Indeed, if he had thought seriously of these erratic snapshot bits of information about figures wriggling in the dark and “getting dead” he would never have mentioned these things to Licorice Stick whom he ran plunk into as that aggregation of rags and nonsense sat upon a stone wall up the road engaged in the profitable occupation of watching the passing cars. Licorice Stick’s business was contemplating the world and he always attended strictly to business.

“Lordy me!” he said, rolling his eyes, “you don’ go nowheres that kid ’e tell you. Dat wrigglin’ man, he no man, he a sperrit. Don’ you go near dat bridge, you get a spell. Yo keep away f’m dat bridge.”

How much this had to do with Pee-wee’s actually going to the scene of the fire it would be hard to say. If he had not talked with Whitie he probably would not have gone. At all events, he had nothing else to do and he wanted to think.

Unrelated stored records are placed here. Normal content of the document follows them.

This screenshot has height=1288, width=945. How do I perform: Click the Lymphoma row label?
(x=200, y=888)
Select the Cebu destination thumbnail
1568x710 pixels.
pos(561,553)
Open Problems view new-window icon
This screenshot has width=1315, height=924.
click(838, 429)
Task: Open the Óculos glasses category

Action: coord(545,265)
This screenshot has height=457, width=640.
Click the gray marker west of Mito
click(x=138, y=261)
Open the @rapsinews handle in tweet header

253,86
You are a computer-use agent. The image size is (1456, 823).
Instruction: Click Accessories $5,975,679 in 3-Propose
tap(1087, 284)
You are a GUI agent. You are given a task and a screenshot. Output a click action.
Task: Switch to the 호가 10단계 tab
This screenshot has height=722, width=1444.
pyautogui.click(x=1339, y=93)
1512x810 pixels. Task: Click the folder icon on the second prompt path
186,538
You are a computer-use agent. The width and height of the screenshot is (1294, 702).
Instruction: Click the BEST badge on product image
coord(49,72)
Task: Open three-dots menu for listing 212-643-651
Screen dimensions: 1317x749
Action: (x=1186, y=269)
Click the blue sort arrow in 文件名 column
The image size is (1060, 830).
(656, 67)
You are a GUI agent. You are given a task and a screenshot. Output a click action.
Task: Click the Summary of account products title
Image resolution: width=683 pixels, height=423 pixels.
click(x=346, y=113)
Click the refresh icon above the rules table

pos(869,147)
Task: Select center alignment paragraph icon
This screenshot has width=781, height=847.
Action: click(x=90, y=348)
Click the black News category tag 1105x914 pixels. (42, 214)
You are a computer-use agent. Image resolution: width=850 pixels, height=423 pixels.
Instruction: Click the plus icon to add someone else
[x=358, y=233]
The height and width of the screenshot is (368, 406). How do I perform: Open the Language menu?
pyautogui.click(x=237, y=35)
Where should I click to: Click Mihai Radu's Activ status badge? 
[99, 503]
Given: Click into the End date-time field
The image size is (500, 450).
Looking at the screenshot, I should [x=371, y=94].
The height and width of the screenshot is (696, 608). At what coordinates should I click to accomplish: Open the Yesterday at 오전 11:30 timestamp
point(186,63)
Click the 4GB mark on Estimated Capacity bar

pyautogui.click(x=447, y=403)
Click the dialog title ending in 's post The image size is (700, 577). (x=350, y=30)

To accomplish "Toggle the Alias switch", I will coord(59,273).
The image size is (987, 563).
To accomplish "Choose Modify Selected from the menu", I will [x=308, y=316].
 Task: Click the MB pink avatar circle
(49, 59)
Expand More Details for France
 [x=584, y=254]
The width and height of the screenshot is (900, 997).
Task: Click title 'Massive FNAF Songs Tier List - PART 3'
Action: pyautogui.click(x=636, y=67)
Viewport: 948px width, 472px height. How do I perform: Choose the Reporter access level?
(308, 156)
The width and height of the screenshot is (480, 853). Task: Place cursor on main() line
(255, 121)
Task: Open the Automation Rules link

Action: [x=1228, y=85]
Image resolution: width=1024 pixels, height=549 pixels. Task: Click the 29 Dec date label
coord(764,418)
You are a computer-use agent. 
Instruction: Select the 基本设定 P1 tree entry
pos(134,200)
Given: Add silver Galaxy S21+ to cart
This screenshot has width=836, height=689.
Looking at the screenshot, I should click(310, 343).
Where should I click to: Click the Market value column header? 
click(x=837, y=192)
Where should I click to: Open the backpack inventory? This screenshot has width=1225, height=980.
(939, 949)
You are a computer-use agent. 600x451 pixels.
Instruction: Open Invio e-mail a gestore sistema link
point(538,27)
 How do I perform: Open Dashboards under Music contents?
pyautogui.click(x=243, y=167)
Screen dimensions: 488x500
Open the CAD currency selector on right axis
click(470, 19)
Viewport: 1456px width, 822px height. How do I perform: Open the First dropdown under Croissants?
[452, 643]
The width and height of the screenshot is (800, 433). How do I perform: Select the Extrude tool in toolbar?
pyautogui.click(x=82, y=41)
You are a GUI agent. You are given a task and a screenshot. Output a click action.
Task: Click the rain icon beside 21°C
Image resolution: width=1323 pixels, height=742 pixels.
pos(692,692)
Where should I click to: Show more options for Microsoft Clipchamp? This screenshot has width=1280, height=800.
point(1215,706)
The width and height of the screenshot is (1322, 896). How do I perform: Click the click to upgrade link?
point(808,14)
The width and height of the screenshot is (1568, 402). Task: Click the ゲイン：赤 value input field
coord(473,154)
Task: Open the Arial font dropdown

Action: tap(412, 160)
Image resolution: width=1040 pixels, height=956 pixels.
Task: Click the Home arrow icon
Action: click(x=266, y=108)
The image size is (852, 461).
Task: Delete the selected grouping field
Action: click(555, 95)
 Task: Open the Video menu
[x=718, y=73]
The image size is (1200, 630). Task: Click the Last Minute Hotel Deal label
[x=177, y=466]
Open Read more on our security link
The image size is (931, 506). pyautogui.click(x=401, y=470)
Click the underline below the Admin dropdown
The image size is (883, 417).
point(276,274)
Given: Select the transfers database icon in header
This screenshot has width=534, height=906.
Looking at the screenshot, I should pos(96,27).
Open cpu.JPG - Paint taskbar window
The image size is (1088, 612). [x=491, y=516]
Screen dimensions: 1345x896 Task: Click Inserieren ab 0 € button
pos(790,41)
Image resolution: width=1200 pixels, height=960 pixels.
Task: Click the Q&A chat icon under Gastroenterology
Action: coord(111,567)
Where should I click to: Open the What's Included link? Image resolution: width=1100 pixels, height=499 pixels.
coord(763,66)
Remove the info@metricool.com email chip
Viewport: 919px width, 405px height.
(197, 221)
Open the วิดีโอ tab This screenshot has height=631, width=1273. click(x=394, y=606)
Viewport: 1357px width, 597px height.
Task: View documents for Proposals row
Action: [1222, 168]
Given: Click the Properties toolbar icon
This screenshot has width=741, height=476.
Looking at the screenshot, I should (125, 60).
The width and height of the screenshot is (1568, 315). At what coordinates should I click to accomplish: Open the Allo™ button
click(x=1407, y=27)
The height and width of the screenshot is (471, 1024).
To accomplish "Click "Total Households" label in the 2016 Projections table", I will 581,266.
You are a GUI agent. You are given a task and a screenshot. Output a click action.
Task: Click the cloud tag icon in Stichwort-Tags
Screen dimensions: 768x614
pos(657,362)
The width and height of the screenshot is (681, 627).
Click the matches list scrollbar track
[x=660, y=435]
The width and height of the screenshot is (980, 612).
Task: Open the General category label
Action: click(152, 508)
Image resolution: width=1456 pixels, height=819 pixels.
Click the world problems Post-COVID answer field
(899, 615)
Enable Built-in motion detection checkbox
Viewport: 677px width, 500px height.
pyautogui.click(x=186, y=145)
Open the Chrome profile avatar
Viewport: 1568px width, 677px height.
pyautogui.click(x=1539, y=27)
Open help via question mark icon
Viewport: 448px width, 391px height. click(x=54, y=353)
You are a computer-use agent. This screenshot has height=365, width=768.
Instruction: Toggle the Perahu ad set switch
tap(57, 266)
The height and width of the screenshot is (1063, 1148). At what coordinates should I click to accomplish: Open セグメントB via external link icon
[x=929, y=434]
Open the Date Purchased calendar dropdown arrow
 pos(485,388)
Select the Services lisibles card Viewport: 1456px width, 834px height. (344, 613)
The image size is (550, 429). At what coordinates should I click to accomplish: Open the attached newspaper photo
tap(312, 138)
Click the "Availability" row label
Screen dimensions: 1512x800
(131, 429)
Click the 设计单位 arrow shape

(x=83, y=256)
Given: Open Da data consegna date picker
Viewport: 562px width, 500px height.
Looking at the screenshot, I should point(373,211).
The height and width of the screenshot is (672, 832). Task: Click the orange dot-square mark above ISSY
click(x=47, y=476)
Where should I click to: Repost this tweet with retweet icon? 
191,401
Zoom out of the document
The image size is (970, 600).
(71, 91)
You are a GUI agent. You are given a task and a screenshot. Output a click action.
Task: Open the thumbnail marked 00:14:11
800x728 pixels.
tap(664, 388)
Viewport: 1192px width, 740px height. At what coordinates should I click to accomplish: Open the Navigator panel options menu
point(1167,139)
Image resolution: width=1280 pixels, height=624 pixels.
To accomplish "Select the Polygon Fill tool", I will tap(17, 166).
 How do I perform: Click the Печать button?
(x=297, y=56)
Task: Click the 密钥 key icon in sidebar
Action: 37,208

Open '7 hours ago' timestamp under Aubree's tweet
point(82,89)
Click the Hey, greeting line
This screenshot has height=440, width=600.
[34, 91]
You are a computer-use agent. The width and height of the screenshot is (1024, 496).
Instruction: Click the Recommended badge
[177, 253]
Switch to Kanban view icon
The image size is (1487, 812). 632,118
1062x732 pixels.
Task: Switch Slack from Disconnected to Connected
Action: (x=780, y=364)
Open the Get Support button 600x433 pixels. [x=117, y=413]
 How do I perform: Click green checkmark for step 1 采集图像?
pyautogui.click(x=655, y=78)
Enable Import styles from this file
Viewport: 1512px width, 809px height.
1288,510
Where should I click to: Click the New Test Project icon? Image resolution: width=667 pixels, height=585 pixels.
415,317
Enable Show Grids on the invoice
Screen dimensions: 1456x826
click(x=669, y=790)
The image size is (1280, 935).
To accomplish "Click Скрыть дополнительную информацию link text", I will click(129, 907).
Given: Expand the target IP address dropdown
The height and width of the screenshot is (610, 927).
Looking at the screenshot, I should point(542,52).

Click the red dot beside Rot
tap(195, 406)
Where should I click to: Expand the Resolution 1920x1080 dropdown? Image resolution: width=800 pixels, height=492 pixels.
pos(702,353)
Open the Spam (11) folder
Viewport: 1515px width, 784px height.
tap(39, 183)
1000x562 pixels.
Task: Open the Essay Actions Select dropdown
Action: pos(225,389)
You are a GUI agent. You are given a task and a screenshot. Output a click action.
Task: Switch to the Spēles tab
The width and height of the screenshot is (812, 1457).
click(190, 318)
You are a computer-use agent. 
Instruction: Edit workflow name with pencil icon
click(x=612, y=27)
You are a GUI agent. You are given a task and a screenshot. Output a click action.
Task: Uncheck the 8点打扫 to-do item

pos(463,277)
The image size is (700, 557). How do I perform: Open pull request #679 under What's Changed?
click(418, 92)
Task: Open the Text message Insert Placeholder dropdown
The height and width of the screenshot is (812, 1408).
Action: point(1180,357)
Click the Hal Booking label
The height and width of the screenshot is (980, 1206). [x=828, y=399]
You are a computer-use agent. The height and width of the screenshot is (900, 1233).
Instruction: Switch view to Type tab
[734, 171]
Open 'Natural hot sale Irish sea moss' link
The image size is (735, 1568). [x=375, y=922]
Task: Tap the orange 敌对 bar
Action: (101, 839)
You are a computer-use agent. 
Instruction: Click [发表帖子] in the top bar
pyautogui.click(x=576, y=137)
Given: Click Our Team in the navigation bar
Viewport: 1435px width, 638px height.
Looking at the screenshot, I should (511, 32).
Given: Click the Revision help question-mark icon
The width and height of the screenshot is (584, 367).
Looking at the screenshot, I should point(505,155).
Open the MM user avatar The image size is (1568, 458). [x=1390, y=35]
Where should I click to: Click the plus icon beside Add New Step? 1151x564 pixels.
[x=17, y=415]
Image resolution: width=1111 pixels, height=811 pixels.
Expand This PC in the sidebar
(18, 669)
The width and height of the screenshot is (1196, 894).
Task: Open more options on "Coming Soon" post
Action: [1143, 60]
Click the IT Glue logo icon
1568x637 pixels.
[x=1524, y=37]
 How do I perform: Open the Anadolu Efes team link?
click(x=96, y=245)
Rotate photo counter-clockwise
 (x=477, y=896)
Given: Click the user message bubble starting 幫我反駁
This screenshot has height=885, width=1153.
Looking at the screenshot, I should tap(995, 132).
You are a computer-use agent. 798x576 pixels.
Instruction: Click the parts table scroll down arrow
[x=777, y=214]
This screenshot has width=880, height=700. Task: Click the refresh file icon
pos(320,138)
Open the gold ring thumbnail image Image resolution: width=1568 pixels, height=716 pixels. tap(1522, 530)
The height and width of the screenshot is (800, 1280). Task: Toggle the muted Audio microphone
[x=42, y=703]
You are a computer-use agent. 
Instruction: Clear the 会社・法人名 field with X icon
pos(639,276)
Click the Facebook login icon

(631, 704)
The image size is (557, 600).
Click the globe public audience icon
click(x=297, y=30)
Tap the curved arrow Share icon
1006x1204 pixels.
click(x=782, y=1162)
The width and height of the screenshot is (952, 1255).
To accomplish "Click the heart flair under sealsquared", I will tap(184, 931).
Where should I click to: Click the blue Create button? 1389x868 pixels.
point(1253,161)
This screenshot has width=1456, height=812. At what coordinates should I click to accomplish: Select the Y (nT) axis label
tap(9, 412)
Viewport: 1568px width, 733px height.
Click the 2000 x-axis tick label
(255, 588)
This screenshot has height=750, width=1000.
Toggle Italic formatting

So he followed the trail through the woods to the highway.

It seemed quite probable that Whitie’s jerky sentences were about true, that the doctor had been compelled to turn back by reason of the burning bridge. The fact that Whitie was holding his imperial court on the doctor’s porch made this part of his story seem true.

Perhaps it would be about right to say that little Whitie’s spasmodic announcements directed Pee-wee in his idle wanderings on that morning when he was fearful and sick at heart.

Long afterwards he remembered with interest that it was little Whitie Bungel (for whose recovery he had sacrificed two hundred and fifty dollars and not a little glory) who put him in the way of the terrible discovery that he made on that fateful day. And the funny thing about it was that the little gnome had given the clew to his benefactor and not his father who knew nothing about the frightful revelation of that morning until it was all over.

So perhaps there is a little god of good turns after all, who, all unseen, administers punches in the nose and pays back two hundred and fifty dollar gifts and so forth, and has the time of his life watching how these things work out. Or a “pay back sperrit” as Licorice Stick might have called him....


As Pee-wee approached the scene of the fire he saw in the bushes something which caught his eye. This was a torn fragment of clothing. The bushes were trampled down at the spot. It was not hard for the scout to follow this line of trampled brush which was so disordered that he thought it could not have been caused by a walking or fleeing person. It was well away from the area where the men had fought the flames.

Here and there something brown and sticky on the leaves caught the scout’s eye. Some one had crawled stealthily through here. Or else— dragged himself through. Pee-wee shuddered at this thought. He examined the trampled channel more carefully. And from this examination he was satisfied of one fact which made him uneasy, apprehensive.

The weight which had crushed the bush down had been a prone, dead weight. At intervals of perhaps three or four feet were gathered wounded strands of the tall grass, as if some groping hand had reached ahead, gathering and pulling on them. Pulling a helpless weight. Pee-wee knew this for he saw with the eyes of a scout.